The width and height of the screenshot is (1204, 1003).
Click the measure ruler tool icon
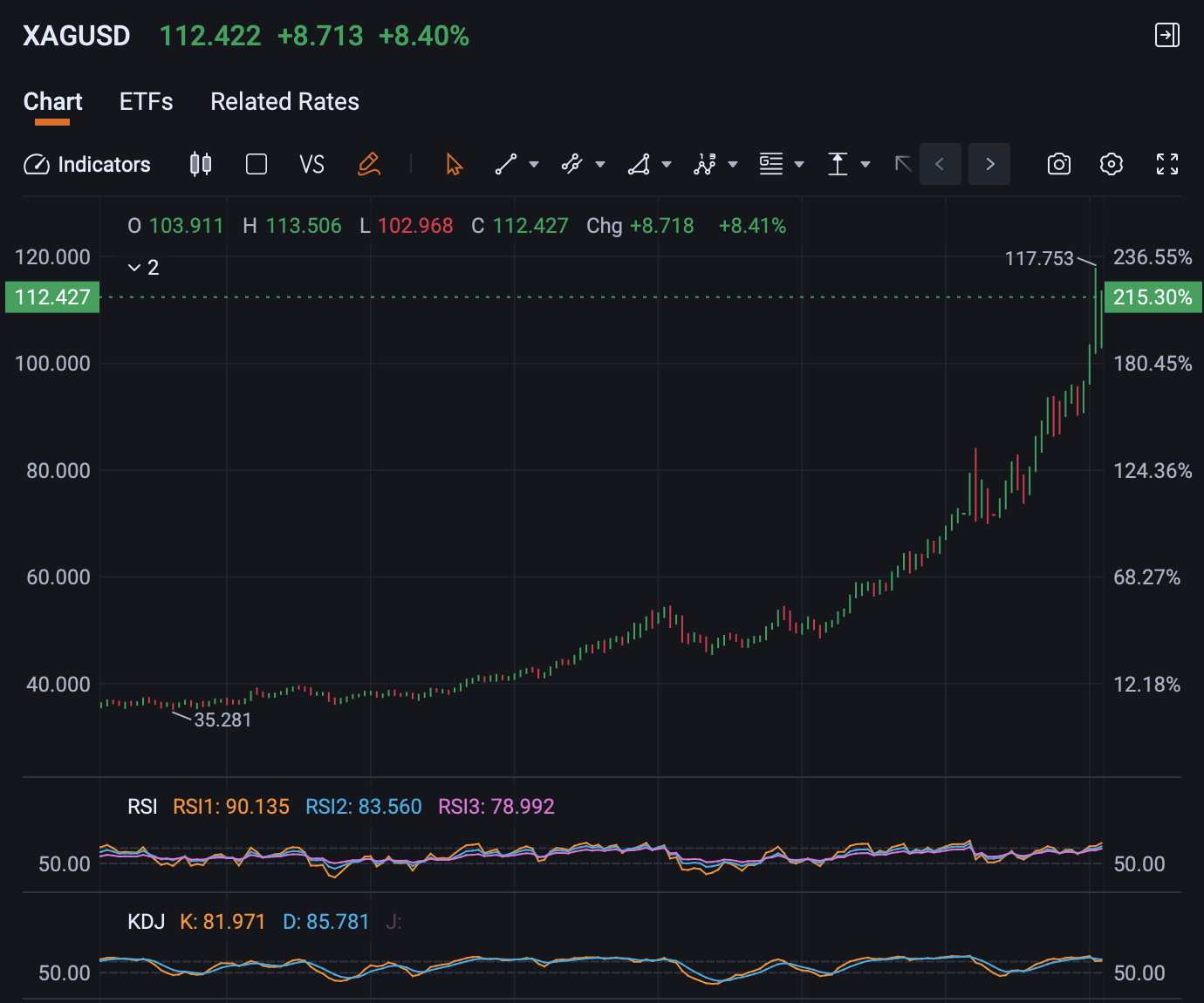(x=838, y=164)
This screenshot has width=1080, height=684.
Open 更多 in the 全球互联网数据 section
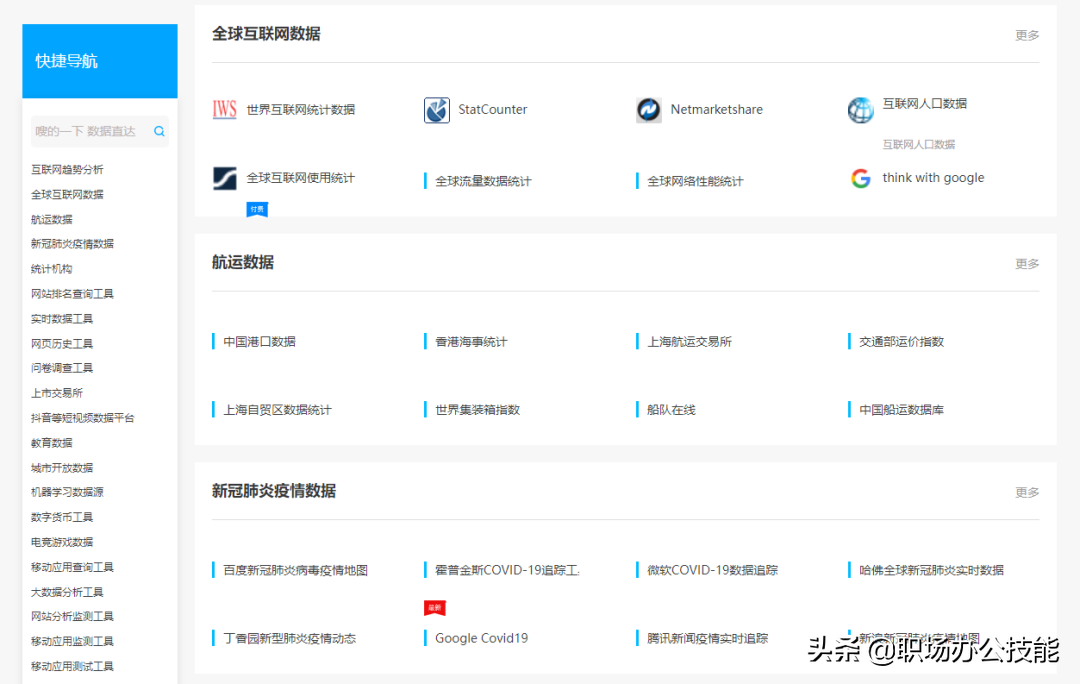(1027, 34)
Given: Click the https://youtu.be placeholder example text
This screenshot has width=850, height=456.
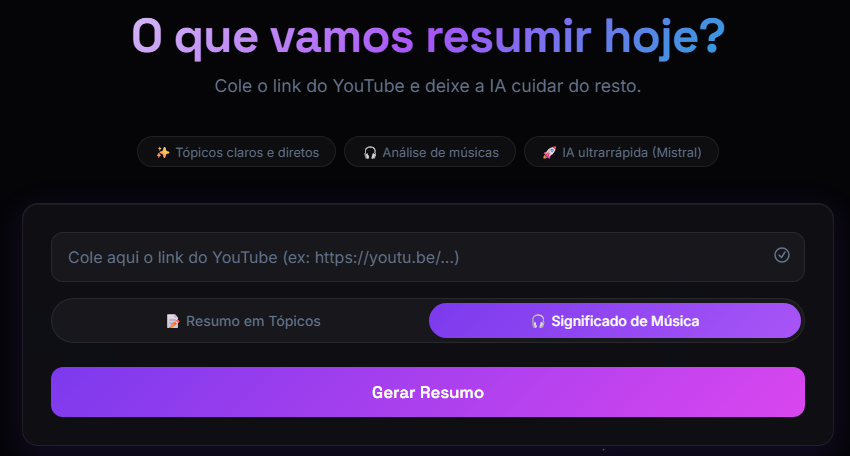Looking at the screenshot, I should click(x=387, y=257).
··········
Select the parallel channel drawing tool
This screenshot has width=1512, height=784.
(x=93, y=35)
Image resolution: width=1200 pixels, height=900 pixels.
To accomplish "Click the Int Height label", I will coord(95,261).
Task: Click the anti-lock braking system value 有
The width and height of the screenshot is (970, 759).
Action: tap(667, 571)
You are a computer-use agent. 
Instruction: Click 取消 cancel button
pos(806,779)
··········
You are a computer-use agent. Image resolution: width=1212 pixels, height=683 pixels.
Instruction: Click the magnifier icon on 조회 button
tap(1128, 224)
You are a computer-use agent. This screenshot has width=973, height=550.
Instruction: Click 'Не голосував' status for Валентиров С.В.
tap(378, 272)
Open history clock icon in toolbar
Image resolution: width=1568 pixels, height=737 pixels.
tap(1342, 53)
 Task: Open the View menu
··········
▸ **Exercise**
Gather, from the listing above, every line carrying the word "computer".

▸ **Solution to the exercise**
You are a computer-use agent. 
You are a computer-use agent. Image resolution: width=1212 pixels, height=683 pixels.
You are a computer-use agent. This screenshot has width=973, height=550.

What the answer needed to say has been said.